You are viewing a plain text version of this content. The canonical link for it is here.
Posted to user@crunch.apache.org by Kristoffer Sjögren <st...@gmail.com> on 2014/02/19 22:01:45 UTC
Running crunch on remote jobtracker
Hi
Im running the crunch wordcount example using ToolRunner.run (from
intellij) and data is read from hdfs but the actual job is running locally
instead of on the remote cluster.
Do I need to use hadoop jar command using a pre packaged jar? Or is there
any way to kick off a remote job?
Cheers,
-Kristoffer
Re: Running crunch on remote jobtracker
Posted by Kristoffer Sjögren <st...@gmail.com>.
Hi Chao
Yes, that was exactly what I was missing.

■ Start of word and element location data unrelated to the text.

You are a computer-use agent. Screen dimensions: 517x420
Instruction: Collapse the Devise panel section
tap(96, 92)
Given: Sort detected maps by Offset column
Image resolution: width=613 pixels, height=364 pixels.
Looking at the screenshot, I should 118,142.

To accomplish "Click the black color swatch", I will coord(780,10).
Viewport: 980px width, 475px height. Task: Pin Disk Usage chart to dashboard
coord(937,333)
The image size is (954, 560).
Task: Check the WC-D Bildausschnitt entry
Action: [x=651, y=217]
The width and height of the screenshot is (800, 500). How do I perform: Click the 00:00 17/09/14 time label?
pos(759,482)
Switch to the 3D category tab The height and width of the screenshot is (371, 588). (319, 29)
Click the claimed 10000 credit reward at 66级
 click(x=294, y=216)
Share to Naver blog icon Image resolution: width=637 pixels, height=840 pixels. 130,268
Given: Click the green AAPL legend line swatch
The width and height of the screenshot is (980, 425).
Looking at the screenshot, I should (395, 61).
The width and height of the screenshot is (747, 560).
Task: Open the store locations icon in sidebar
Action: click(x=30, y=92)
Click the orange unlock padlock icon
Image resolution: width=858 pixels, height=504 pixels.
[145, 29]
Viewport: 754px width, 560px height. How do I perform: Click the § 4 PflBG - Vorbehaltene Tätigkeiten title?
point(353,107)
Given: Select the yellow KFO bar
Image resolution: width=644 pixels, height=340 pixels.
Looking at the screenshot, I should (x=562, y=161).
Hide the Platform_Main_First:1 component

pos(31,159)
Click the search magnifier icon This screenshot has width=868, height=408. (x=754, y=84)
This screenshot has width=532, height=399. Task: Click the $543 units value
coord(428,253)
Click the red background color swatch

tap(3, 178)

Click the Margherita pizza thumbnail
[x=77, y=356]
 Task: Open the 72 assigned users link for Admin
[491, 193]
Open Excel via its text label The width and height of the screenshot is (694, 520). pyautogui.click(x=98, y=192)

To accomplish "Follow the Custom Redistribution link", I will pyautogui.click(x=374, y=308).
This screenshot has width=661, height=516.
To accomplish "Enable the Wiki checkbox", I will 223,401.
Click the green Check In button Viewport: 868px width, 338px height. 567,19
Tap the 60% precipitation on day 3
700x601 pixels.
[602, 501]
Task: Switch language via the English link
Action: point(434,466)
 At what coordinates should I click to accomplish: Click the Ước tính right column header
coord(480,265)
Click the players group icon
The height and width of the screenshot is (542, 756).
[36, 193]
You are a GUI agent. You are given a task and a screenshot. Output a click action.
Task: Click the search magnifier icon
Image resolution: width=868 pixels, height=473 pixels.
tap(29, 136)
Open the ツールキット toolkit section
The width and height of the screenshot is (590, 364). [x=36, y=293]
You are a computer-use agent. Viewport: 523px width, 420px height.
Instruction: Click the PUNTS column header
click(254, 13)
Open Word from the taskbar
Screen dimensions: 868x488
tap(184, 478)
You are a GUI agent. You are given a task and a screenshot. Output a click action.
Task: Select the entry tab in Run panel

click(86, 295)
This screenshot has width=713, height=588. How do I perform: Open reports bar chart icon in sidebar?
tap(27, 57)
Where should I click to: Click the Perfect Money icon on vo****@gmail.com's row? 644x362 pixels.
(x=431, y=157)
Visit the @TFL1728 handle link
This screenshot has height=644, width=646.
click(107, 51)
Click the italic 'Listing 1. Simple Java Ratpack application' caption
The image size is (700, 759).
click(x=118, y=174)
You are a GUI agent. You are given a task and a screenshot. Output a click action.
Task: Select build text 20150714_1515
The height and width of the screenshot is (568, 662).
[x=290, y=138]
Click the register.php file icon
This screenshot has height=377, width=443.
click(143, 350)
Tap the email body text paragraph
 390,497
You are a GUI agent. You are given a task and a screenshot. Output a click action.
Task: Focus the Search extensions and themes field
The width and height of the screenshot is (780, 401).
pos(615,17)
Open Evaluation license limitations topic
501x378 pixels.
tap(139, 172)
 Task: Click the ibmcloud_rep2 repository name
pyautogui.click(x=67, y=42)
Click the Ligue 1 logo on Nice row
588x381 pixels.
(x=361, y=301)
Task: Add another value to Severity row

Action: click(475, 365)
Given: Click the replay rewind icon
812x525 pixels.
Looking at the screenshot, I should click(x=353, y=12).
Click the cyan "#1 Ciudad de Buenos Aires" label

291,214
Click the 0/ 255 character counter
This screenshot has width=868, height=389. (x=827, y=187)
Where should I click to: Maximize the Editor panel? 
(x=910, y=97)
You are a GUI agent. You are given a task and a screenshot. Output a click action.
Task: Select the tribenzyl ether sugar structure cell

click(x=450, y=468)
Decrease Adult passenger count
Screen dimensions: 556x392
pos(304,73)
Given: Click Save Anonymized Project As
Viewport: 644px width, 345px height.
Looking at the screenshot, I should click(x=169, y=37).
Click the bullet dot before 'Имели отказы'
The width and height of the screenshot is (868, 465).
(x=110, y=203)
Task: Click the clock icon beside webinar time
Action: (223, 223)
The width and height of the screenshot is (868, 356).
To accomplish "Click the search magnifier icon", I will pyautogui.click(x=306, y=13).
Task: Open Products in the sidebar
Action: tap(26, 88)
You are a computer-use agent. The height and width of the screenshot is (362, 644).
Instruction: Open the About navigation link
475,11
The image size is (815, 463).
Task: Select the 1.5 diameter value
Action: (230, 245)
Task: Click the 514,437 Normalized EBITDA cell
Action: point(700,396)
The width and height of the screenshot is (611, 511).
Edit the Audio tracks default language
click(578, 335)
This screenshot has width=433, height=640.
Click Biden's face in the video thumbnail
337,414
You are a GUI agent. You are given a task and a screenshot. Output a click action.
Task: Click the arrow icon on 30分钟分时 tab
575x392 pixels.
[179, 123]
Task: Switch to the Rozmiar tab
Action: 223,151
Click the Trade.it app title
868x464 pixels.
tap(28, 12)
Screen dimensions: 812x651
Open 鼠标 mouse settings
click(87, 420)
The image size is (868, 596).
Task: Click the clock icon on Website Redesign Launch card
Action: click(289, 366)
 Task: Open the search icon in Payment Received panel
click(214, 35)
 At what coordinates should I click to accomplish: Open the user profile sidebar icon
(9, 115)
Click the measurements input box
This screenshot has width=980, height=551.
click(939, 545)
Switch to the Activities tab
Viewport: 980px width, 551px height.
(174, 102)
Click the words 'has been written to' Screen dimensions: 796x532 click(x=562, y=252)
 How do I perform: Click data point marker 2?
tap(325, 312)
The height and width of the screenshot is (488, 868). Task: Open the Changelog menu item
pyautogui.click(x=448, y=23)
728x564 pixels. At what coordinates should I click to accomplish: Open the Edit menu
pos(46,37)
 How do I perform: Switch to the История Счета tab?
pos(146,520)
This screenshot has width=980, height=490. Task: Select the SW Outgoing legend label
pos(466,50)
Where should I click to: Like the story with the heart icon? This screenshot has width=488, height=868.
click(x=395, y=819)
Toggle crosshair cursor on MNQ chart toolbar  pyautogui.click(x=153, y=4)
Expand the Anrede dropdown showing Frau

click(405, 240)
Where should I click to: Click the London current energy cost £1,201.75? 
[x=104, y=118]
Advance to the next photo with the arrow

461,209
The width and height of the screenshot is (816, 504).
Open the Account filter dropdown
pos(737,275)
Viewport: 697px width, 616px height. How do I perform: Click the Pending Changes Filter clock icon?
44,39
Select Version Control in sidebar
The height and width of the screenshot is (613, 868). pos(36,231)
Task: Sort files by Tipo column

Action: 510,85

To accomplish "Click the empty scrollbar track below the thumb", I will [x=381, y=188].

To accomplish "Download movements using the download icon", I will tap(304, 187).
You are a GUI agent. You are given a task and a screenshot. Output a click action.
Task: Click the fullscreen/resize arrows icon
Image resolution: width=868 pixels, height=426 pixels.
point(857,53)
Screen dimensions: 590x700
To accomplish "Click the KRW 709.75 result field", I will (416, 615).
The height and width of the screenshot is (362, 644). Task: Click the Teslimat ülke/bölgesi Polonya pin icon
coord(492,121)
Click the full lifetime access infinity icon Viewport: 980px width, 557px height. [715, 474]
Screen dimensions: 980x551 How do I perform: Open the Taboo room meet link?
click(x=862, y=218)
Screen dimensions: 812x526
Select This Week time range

1) Set hadoop configuration property mapred.job.tracker to the remote
address on port 8021.
2) Use the DistributedCache to upload jar dependencies like so
DistributedCache.addFileToClassPath(new
Path("/tmp/crunch-core-0.8.0-cdh4.3.0.jar"), hadoopConf);
Thanks,
-Kristoffer
On Fri, Feb 21, 2014 at 4:23 AM, Chao Shi <st...@live.com> wrote:
> Hi Kristoffer,
>
> As far as I can tell, you have to package classes into jar before
> submitting a job.
>
> "hadoop jar" is the simplest approach to submit jobs. There are other
> approaches though. MR uses mapred.job.tracker to determine whether to run
> job remotely or locally. "hadoop jar" command will set it to the configured
> job tracker address automatically, so the job is submitted to a remote
> cluster.
>
>
> 2014-02-20 5:01 GMT+08:00 Kristoffer Sjögren <st...@gmail.com>:
>
> Hi
>>
>> Im running the crunch wordcount example using ToolRunner.run (from
>> intellij) and data is read from hdfs but the actual job is running locally
>> instead of on the remote cluster.
>>
>> Do I need to use hadoop jar command using a pre packaged jar? Or is there
>> any way to kick off a remote job?
>>
>> Cheers,
>> -Kristoffer
>>
>
>
Re: Running crunch on remote jobtracker
Posted by Chao Shi <st...@live.com>.
Hi Kristoffer,
As far as I can tell, you have to package classes into jar before
submitting a job.
"hadoop jar" is the simplest approach to submit jobs. There are other
approaches though. MR uses mapred.job.tracker to determine whether to run
job remotely or locally. "hadoop jar" command will set it to the configured
job tracker address automatically, so the job is submitted to a remote
cluster.
2014-02-20 5:01 GMT+08:00 Kristoffer Sjögren <st...@gmail.com>:
> Hi
>
> Im running the crunch wordcount example using ToolRunner.run (from
> intellij) and data is read from hdfs but the actual job is running locally
> instead of on the remote cluster.
>
> Do I need to use hadoop jar command using a pre packaged jar? Or is there
> any way to kick off a remote job?
>
> Cheers,
> -Kristoffer
>